I found this lovely thing on the sidewalk this morning while I was walking to the T.

Most things I pick up like that are smaller and not terribly fragile – old nails or bolts, pieces of chain – and I can immediately stuff them into a pocket, where they will either languish for months (if in my jacket), or be discovered in the washing machine in a week or two.

This was too big and too fragile to fit into a pocket, but I had some time while waiting for the train to arrive to carefully stow it inside a notebook, like a pressed flower.

A closer look at one side of the metal thing.

Gorgeous, isn’t it?

I don’t know what I’ll do with this. I think it is probably too fragile, and possibly too big, and too corroded, to be used for jewelry, though it would be amazing as the main piece of a necklace. I suppose it could be made into a necklace or pectoral that isn’t actually intended to be worn, but at that point, I’d rather make something that is definitely NOT meant to be worn. While I appreciate art that results in something that appears functional but is really just meant to be looked at, I also find it kind of irritating, so I am disinclined to do that sort of thing myself.

Besides, I still have plenty of materials for making actually wearable pieces of jewelry; here are the first things I made in my first day using my space at Artisan’s Asylum:

Stainless steel wire, glass beads, lava beads

It was fantastic having a work space that isn’t doubling as kitchen counter, miscellaneous craft table, or horizontal surface of holding all the stuff. I’m realistic enough to know that my uncluttered work surface won’t stay that way for long, but I am enjoying the hell out of it while it lasts (and at least it will NEVER be competing with the production of a big meal, so there’s that).

These are not new designs, but OMG I am out of practice.

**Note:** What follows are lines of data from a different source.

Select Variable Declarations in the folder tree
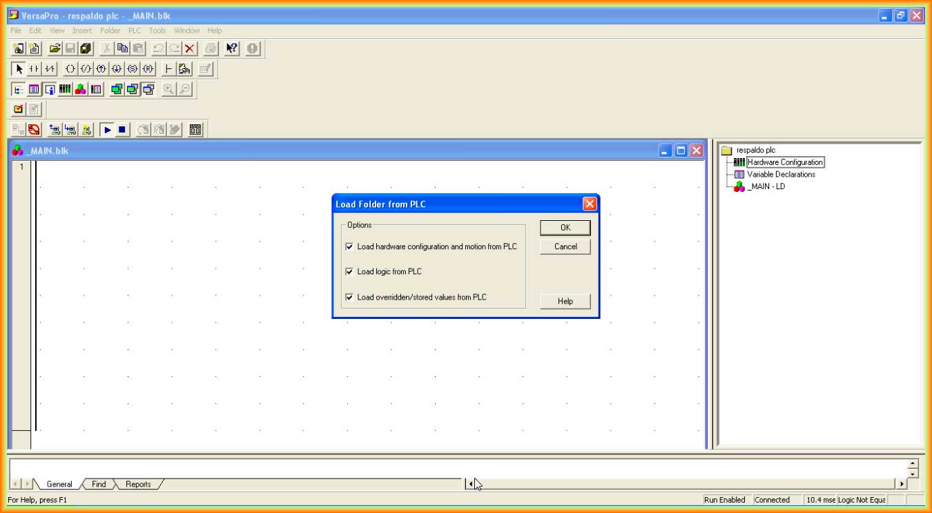Image resolution: width=932 pixels, height=513 pixels. [x=780, y=175]
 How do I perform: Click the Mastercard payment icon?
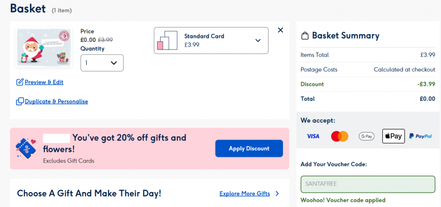(x=340, y=136)
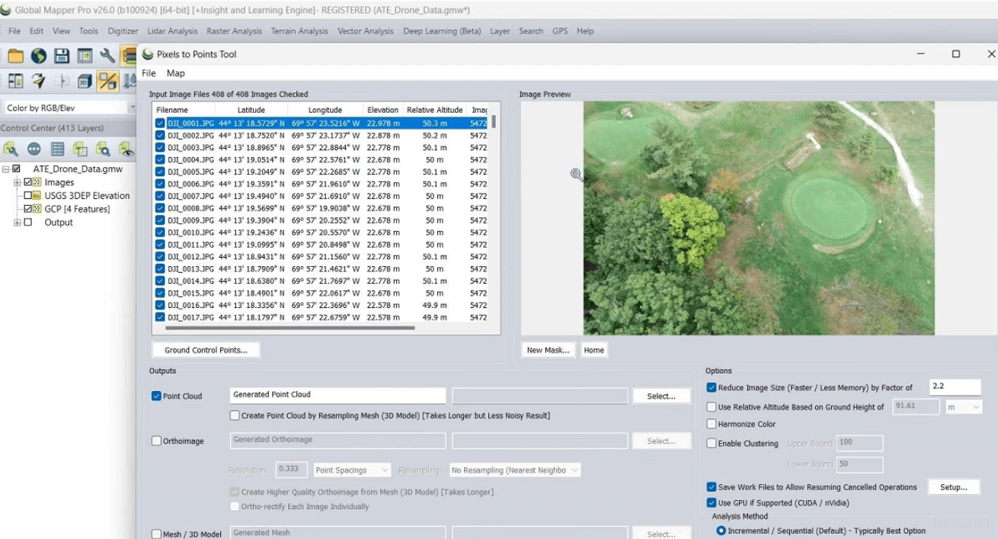Toggle the Harmonize Color checkbox
The image size is (998, 539).
tap(712, 424)
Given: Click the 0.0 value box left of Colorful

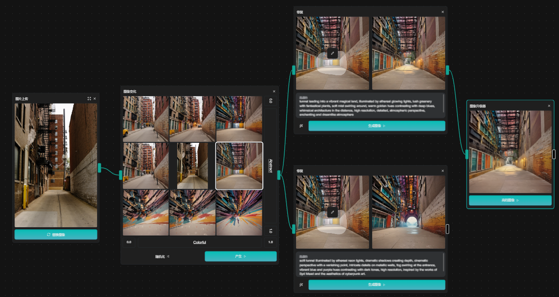Looking at the screenshot, I should tap(129, 242).
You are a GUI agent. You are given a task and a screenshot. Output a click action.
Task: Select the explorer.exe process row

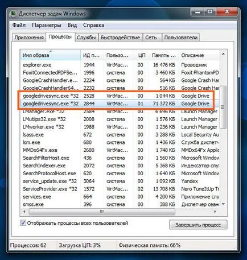(x=120, y=65)
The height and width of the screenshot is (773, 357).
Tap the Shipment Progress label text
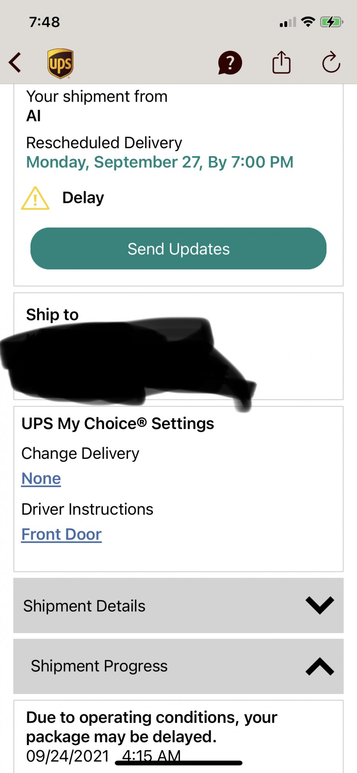pos(99,666)
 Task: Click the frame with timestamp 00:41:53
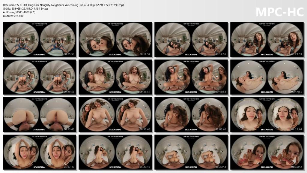191,77
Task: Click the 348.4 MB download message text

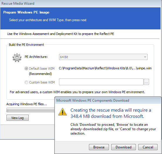Action: [111, 113]
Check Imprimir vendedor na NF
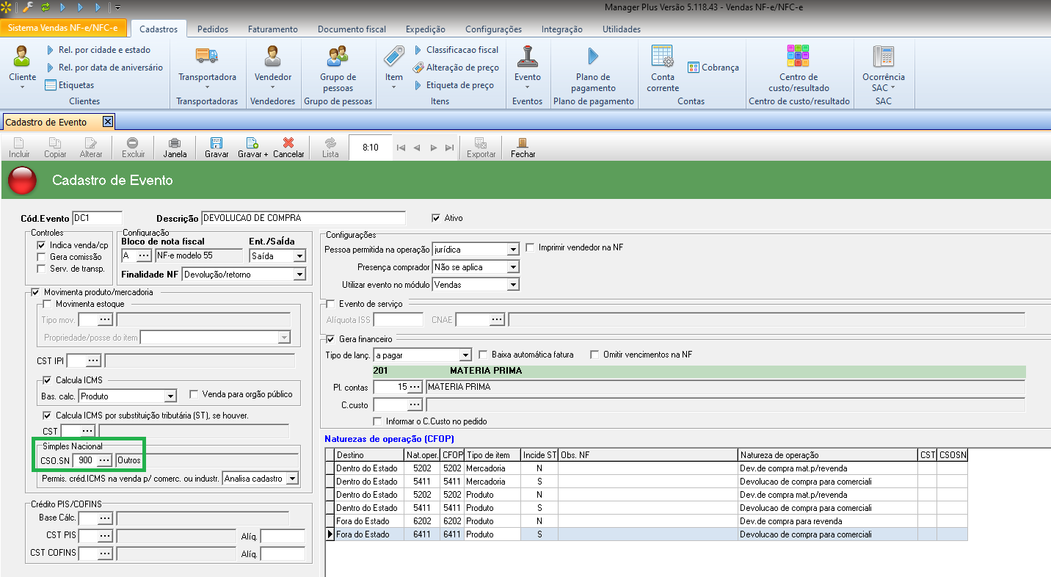Screen dimensions: 1051x577 pos(531,247)
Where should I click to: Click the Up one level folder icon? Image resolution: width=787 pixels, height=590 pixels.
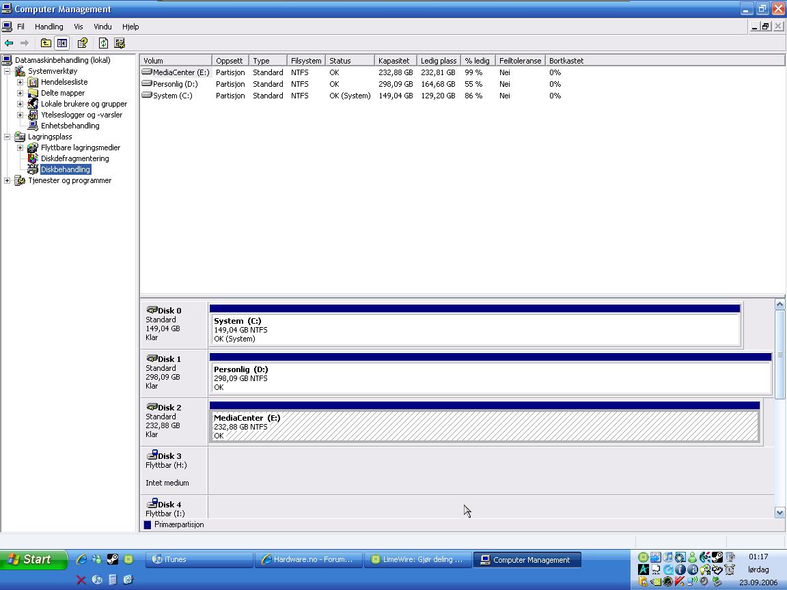pyautogui.click(x=46, y=43)
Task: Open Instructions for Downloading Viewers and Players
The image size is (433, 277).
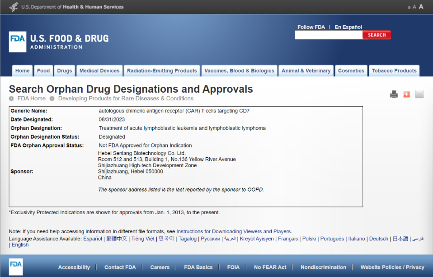Action: [x=234, y=231]
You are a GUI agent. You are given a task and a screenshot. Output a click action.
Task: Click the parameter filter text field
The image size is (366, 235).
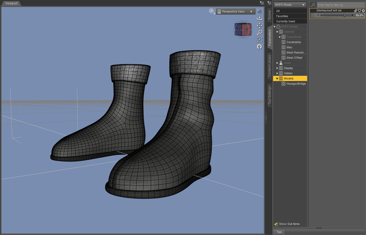tap(340, 5)
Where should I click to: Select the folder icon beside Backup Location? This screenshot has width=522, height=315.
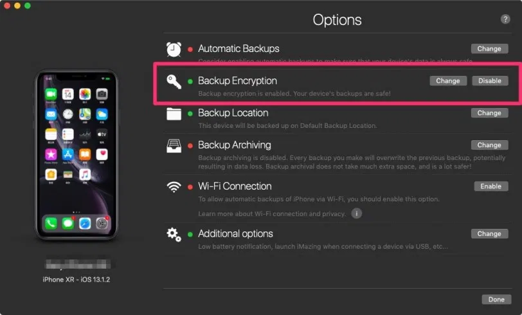pyautogui.click(x=174, y=114)
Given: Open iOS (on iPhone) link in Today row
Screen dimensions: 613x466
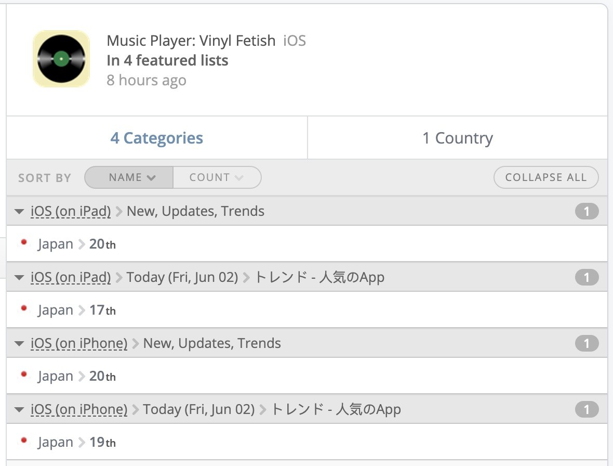Looking at the screenshot, I should (79, 409).
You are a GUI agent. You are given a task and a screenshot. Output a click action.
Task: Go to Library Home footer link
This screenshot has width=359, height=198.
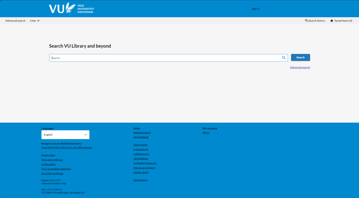[140, 145]
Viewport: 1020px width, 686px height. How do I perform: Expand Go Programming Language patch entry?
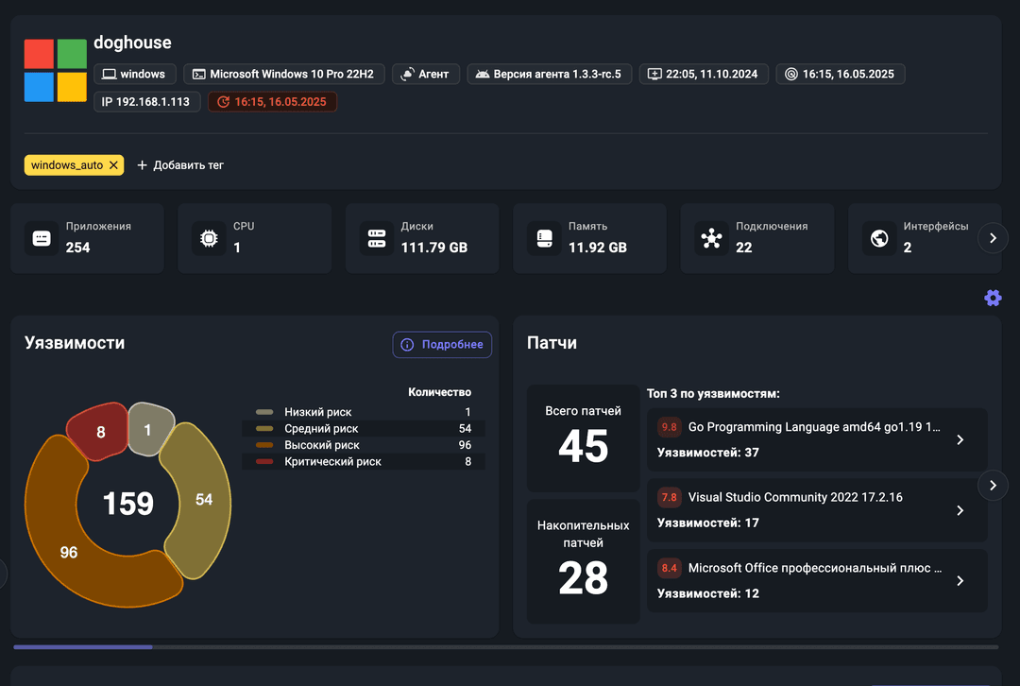[x=960, y=439]
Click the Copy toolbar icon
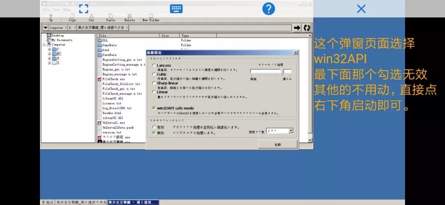445x205 pixels. [72, 15]
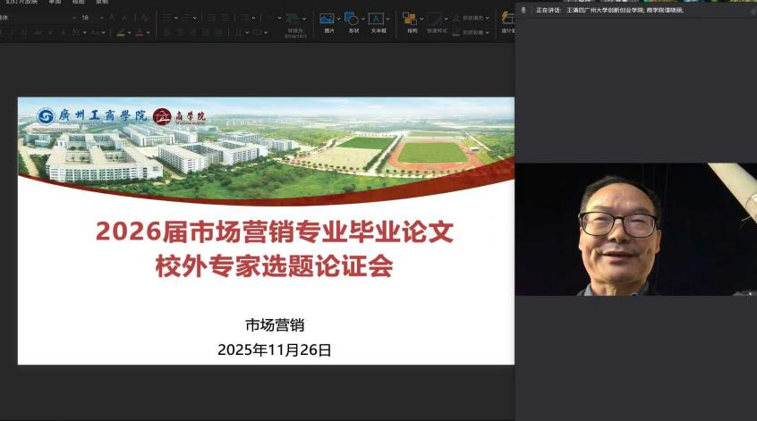Viewport: 757px width, 421px height.
Task: Click the slide title starting with 2026届市场营销
Action: [x=275, y=232]
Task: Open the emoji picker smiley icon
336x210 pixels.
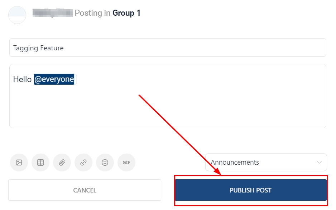Action: pyautogui.click(x=105, y=163)
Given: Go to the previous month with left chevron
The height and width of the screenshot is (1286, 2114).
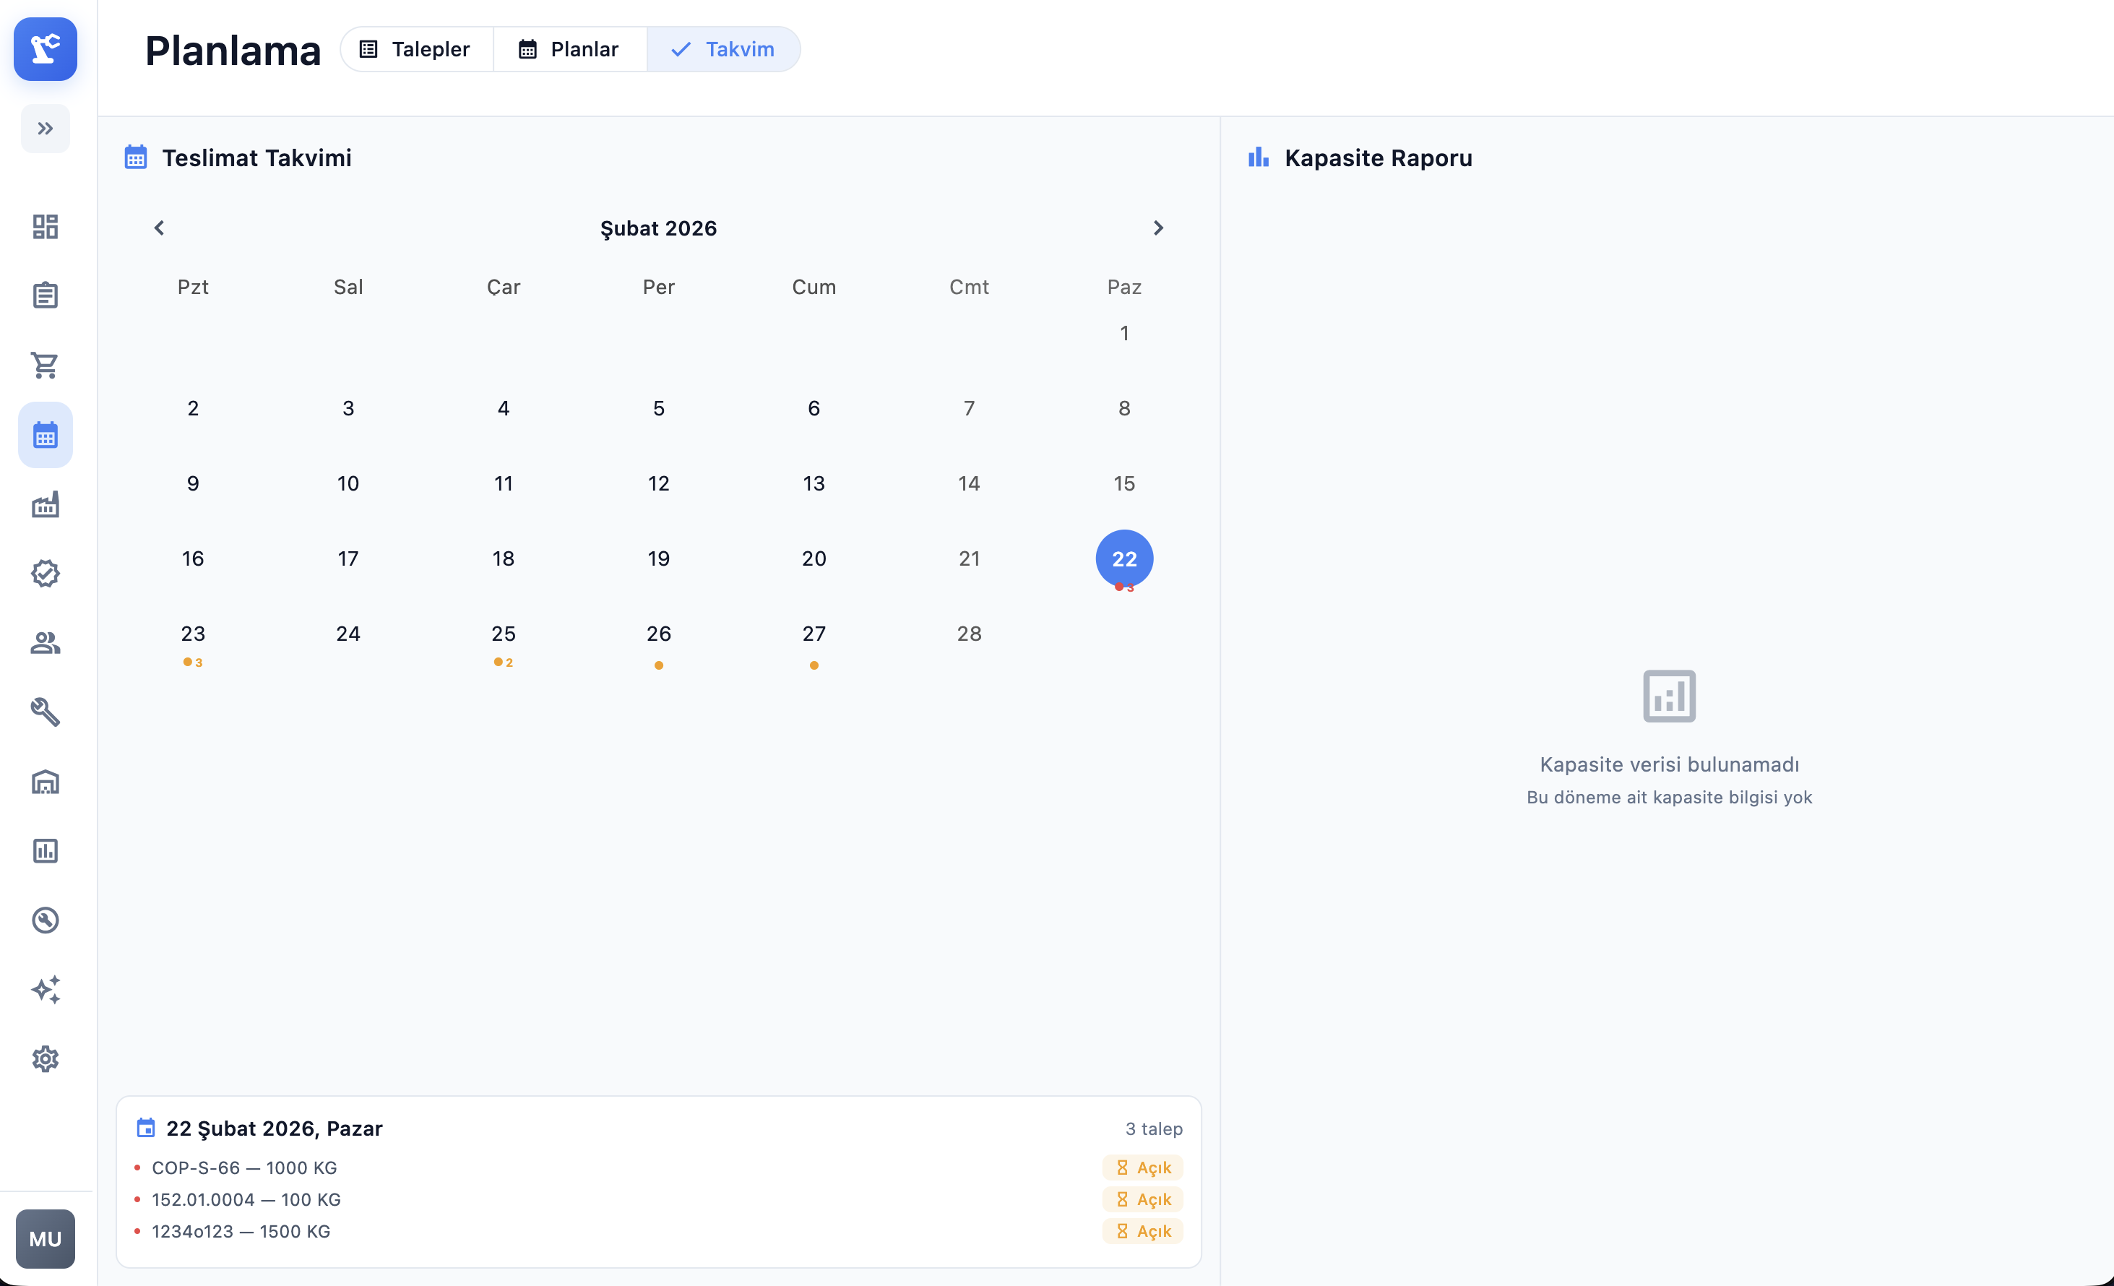Looking at the screenshot, I should click(159, 228).
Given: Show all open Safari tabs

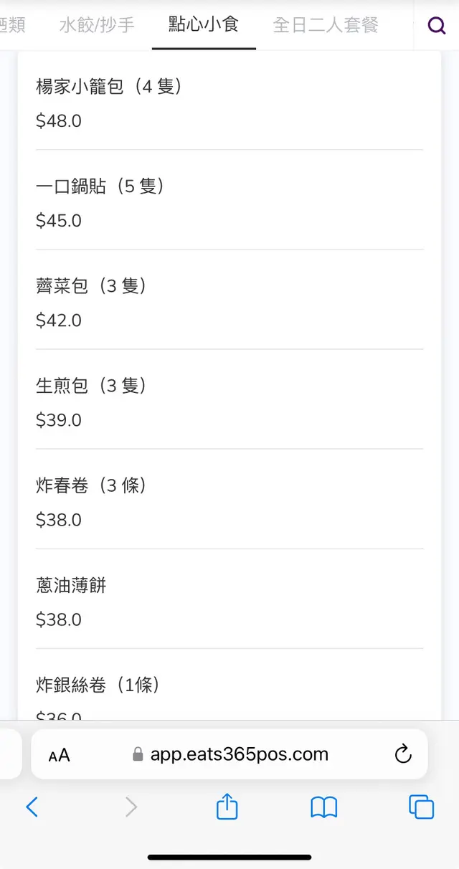Looking at the screenshot, I should point(421,807).
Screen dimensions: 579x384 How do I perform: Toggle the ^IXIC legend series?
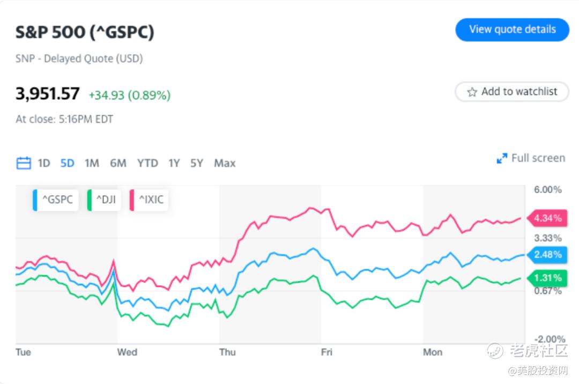coord(150,200)
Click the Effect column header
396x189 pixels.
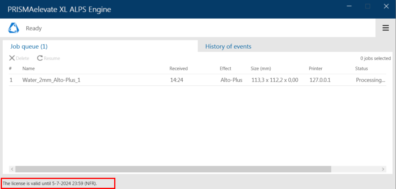226,68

It took way too long to get those damn spirally earrings right; in the process, I created and then had to cut up another 2 pairs (had to cut them up at 80% done to free the beads).

The workspace isn’t completely set up yet: I bought 3 full sheets of OSB to lay down as the floor, thinking it would be nicer to walk on that than concrete, and also less likely to end in the destruction of fragile dropped things, but the walls of my space are not quite big enough to just lay the boards down.

They are supposed to be 8 feet apart, which would be perfect, but they are about 2 inches too close together.

So I have to haul the OSB all the way to the wood shop, trim 2 inches off one end of each sheet, and then haul it back, and I am not fit enough to do more than maybe one of those a day.

The 1/3 of the floor that I have put the OSB down on is much nicer to walk on, however, and the sooner I get the rest cut and laid down, the sooner I can bring in more shelving and work surface and . . . stuff.

The floor, in progress, with anti-surveillance eagle sign, and penguin.

The stencil version of the anti-surveillance eagle works quite well asĀ  stencil; I used it to make a large sign on foamcore. The penguin supporting it I deny all responsibility for.

ANYWAY. As soon as I get more work surfaces set up, the sooner I can lay out and admire the contents of my various boxes of random rusted metal things (I got 26 pounds shipped to me from home recently!), and figure out if I can find a good use for my newest acquisition.